Jacques Audiberti, il y a longtemps, dans Les Cahiers : un film a « tout à gagner à être mexicain ». Oh oui ! Aujourd’hui encore, le beau Japon de Carlos Reygadas – juste un peu long, parfois, mais qu’importe ; la magie des aubes sur Velasco, des « barrancas », de la folie urbaine de Mexico-City – la grande et belle et si mélancolique magie mexicaine…

Notre silence sur la Tchétchénie. Comme un stock de colère, une réserve d’indignation et de révolte, qui seraient, simplement, épuisés. J’ai honte. Nous devons, tous, avoir honte.

Un livre sur les relations Hemingway-Fitzgerald (Hemingway contre Fitzgerald, Belles Lettres). Le second, à propos du premier : « je n’écris plus, Ernest a rendu ma propre écriture inutile ». C’est la réaction de Bourget quand il voit paraître Proust. De Drieu quand il découvre La condition humaine. Soit. Mais lui… Fitzgerald… Quel malentendu ! Quel aveuglement !

On devrait faire, au cinéma, comme en littérature. Il y a des livres qui font cinq cents pages – et il y en a qui en font quatre-vingts. Pourquoi, avec les films, ce moule de la sacro-sainte heure et demie ? pourquoi les cinéastes ne choisiraient-ils pas de faire des films de neuf heures ou de dix minutes ? Il y a des films qui croient qu’ils font quatre-vingt-dix minutes mais qui en font quinze. Il y a des films courts qui sont trop longs, des films longs qui semblent courts.

Gide, dans son Journal, à propos d’Assouan : ennui des paysages où trop d’imbéciles se sont pâmés ; charme de ceux, au contraire, qu’aucune renommée n’a précédés. Exactement ce que je ressens, ici, au cœur des montagnes Vindhya, en Inde, Etat de Madhya Pradesh, dans ce village que je ne connaissais pas et qu’aucune littérature n’a signalé. J’y reviendrai. Mais ailleurs.
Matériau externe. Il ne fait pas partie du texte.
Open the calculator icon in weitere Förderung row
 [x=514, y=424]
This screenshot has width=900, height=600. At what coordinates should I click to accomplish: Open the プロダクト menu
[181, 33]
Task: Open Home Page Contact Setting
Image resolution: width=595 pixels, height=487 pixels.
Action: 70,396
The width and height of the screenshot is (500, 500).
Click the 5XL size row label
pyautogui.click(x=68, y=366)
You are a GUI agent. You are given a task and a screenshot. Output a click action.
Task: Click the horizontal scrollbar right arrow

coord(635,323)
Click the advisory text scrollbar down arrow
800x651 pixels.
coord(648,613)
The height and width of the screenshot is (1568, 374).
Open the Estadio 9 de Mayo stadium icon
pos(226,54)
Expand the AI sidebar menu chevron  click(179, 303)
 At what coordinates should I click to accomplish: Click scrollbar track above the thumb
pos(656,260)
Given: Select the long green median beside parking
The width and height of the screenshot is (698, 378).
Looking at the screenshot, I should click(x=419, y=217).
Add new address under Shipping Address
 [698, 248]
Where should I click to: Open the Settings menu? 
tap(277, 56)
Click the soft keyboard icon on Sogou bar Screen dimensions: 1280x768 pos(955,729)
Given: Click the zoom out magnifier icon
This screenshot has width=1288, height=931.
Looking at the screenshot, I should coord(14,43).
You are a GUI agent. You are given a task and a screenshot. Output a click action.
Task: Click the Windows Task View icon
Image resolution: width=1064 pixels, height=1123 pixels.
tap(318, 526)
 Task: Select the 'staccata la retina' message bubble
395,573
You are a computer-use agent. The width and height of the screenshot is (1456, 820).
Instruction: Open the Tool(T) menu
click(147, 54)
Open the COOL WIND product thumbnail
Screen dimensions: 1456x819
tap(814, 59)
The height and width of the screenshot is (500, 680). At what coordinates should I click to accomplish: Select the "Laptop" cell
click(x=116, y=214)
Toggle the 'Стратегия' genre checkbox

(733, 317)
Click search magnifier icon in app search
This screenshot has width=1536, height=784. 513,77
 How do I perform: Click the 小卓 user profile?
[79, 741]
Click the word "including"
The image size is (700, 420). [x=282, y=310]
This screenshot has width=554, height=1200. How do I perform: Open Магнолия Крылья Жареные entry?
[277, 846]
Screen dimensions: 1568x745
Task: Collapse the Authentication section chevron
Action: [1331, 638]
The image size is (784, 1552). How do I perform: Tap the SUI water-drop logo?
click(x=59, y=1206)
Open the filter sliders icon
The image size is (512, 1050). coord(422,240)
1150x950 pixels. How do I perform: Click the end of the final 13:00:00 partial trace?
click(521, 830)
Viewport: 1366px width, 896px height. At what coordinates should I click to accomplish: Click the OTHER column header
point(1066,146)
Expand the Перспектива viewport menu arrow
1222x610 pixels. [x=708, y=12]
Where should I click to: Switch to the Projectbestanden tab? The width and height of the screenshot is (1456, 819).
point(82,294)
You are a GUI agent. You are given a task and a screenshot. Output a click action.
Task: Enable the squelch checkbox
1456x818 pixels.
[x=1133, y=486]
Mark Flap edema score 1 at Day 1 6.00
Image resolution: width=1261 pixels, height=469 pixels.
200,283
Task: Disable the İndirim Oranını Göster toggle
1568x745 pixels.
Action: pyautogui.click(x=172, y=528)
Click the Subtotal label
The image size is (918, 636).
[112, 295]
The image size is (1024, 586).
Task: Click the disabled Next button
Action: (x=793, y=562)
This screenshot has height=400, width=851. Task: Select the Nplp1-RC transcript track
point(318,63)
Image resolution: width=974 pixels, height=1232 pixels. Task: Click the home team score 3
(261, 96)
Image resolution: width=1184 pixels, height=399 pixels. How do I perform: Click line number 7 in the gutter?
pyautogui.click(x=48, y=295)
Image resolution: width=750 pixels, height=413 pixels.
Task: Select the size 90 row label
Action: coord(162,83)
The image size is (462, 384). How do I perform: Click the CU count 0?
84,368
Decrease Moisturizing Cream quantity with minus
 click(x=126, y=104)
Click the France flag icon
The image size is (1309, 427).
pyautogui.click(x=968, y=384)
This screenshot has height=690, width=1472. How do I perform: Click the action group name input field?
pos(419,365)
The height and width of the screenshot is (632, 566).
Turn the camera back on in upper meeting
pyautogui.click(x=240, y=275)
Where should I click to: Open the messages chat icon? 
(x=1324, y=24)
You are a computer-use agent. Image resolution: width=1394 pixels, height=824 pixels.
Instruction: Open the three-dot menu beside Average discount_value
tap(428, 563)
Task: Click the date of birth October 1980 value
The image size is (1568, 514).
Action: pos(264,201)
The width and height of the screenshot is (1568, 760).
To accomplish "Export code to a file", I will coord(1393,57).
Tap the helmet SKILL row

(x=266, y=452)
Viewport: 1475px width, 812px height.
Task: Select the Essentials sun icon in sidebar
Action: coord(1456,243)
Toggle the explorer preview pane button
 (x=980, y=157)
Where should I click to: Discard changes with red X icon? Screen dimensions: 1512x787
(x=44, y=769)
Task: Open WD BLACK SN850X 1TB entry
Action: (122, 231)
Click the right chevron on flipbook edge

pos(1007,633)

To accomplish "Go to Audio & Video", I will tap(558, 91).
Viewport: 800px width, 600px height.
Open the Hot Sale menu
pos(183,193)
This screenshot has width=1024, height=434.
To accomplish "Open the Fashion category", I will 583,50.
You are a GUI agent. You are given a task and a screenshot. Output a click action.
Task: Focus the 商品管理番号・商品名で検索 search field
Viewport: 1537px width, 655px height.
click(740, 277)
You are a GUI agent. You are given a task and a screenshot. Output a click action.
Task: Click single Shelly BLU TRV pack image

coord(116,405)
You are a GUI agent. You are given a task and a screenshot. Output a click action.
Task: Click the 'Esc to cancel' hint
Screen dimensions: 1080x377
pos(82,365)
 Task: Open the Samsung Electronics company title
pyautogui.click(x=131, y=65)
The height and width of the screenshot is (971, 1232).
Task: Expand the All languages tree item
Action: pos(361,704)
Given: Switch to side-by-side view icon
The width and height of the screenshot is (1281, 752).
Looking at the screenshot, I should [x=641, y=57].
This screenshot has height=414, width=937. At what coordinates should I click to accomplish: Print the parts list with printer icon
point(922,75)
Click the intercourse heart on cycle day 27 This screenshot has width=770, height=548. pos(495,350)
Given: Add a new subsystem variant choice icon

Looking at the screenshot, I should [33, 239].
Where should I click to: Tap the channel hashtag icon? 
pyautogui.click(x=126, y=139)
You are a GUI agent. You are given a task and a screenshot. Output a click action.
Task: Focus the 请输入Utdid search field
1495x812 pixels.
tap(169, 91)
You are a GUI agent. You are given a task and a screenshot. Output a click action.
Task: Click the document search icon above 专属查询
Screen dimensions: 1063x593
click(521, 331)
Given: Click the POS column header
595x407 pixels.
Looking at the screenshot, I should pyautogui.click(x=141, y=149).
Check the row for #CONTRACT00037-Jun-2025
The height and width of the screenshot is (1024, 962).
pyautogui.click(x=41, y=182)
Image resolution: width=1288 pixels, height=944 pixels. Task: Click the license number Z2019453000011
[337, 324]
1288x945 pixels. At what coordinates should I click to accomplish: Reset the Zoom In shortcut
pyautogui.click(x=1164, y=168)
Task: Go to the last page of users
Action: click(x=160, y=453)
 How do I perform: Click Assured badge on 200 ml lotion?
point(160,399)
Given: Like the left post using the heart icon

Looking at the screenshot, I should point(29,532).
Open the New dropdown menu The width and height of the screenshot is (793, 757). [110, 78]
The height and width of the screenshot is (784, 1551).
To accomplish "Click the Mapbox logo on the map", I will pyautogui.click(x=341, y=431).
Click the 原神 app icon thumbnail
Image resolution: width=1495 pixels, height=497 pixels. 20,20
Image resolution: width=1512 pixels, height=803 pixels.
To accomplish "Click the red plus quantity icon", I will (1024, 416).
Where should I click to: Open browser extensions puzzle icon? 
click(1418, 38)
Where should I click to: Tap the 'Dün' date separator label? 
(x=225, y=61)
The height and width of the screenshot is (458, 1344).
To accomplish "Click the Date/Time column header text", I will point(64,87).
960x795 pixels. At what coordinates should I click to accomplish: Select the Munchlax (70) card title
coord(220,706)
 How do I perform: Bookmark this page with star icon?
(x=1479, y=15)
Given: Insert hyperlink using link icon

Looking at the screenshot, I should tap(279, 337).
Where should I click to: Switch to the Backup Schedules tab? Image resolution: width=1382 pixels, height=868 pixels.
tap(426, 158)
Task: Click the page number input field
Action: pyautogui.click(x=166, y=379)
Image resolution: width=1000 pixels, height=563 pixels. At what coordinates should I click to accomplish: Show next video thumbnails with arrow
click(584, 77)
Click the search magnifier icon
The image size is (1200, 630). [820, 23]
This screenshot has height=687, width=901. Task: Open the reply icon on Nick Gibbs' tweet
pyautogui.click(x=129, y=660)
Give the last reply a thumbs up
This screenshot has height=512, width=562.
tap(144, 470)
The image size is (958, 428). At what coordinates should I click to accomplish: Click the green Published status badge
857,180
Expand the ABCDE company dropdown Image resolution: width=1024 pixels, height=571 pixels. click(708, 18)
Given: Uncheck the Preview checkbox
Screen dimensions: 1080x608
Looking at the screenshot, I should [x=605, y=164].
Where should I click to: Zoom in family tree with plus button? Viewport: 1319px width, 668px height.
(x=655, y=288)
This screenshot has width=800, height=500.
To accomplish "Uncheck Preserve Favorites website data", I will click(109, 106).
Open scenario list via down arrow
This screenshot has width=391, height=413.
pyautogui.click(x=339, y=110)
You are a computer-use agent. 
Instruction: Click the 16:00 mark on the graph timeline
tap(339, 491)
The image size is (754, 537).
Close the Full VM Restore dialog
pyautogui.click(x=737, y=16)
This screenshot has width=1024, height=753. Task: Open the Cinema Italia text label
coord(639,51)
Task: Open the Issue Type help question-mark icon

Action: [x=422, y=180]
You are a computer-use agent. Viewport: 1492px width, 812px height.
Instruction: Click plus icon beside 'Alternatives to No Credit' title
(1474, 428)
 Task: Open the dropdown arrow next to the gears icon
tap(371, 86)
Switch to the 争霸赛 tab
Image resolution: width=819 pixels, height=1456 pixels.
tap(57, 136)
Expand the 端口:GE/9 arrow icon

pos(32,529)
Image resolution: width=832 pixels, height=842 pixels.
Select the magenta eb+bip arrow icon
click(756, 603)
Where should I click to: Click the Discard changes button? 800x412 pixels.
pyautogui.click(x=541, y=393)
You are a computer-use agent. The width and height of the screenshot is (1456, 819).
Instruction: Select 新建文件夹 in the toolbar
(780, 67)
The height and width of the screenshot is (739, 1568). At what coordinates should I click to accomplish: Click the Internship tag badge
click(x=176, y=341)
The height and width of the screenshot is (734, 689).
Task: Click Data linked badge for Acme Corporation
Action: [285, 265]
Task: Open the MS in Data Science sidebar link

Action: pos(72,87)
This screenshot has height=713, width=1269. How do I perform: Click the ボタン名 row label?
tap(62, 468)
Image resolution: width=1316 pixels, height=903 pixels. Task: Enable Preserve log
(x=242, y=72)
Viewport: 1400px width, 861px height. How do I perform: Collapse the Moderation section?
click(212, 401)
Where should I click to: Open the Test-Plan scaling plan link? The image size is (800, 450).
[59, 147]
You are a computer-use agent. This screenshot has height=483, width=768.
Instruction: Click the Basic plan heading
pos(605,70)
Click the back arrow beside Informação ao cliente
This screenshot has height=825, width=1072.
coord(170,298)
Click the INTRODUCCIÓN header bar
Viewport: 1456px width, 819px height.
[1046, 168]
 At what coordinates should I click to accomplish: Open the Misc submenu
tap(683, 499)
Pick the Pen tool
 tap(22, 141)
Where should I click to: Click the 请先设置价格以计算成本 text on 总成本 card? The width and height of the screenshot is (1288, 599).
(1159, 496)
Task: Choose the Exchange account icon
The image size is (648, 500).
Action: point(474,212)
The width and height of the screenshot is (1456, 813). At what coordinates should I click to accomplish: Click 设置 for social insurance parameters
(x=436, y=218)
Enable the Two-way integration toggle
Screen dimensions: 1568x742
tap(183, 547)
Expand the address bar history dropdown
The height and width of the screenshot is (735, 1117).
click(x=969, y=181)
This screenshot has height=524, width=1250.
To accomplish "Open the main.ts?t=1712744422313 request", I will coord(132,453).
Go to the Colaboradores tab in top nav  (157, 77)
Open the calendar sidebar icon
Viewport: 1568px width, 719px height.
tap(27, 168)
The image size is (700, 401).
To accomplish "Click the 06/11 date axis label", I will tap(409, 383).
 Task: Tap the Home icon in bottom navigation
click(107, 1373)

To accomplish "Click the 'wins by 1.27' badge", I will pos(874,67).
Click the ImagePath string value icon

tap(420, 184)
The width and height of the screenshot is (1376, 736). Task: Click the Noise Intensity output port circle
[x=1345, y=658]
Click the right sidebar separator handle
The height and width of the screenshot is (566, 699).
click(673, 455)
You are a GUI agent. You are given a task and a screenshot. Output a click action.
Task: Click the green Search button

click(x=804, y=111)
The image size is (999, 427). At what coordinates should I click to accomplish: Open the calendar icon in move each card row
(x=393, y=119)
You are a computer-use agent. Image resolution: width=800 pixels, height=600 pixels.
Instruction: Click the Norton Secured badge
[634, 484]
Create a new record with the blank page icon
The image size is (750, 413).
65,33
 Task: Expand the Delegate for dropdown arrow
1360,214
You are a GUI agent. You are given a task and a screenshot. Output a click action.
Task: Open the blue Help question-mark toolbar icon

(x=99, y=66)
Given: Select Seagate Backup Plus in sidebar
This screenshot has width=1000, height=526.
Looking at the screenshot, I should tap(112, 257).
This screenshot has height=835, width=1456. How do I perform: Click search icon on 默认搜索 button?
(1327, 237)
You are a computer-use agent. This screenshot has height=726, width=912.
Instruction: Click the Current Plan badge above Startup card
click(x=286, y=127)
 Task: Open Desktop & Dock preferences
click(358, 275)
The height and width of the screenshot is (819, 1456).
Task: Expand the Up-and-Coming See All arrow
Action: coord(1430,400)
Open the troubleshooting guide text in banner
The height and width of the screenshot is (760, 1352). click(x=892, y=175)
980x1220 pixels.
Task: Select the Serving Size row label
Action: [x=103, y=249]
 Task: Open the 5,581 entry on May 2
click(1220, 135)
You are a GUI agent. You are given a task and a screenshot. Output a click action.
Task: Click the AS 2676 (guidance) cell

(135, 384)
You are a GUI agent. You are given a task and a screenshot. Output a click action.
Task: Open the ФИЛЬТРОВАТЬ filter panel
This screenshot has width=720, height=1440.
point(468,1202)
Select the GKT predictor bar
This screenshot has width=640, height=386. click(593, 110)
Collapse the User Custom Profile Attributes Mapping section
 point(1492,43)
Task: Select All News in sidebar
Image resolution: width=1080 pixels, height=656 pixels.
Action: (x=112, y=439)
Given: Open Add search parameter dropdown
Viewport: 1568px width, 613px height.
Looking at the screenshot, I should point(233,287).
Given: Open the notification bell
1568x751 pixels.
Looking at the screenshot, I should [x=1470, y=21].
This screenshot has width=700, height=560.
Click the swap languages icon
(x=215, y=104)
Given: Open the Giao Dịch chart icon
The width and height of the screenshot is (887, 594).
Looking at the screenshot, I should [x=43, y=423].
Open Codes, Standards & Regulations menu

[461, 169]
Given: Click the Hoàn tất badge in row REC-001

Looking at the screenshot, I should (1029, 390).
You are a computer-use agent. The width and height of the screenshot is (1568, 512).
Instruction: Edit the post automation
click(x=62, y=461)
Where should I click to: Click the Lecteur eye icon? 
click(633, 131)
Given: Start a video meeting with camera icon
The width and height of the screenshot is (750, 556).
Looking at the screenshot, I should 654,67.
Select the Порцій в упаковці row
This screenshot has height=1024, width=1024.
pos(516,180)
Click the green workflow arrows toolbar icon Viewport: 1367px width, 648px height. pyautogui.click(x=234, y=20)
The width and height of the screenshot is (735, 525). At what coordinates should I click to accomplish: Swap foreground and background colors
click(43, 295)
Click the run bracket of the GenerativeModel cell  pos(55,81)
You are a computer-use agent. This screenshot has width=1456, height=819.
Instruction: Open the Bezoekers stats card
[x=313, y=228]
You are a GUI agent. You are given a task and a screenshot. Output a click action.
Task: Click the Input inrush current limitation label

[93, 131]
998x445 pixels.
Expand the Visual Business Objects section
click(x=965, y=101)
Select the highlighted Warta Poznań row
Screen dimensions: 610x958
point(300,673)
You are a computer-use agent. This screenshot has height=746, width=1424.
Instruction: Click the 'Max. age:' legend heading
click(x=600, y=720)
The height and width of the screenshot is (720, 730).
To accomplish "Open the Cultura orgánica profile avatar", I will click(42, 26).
Deux stratégies possibles pour un écrivain. S’acharner, s’entêter et, en fait, « enfoncer le clou ». Changer, bouger – comme pour « brouiller les pistes ». Fitzgerald encore, à Tijuana, au Mexique, avec Sheilah Graham, dont il partage la vie autour de 1938 : faire des crochets pour, dit-il, semer la meute des poursuivants.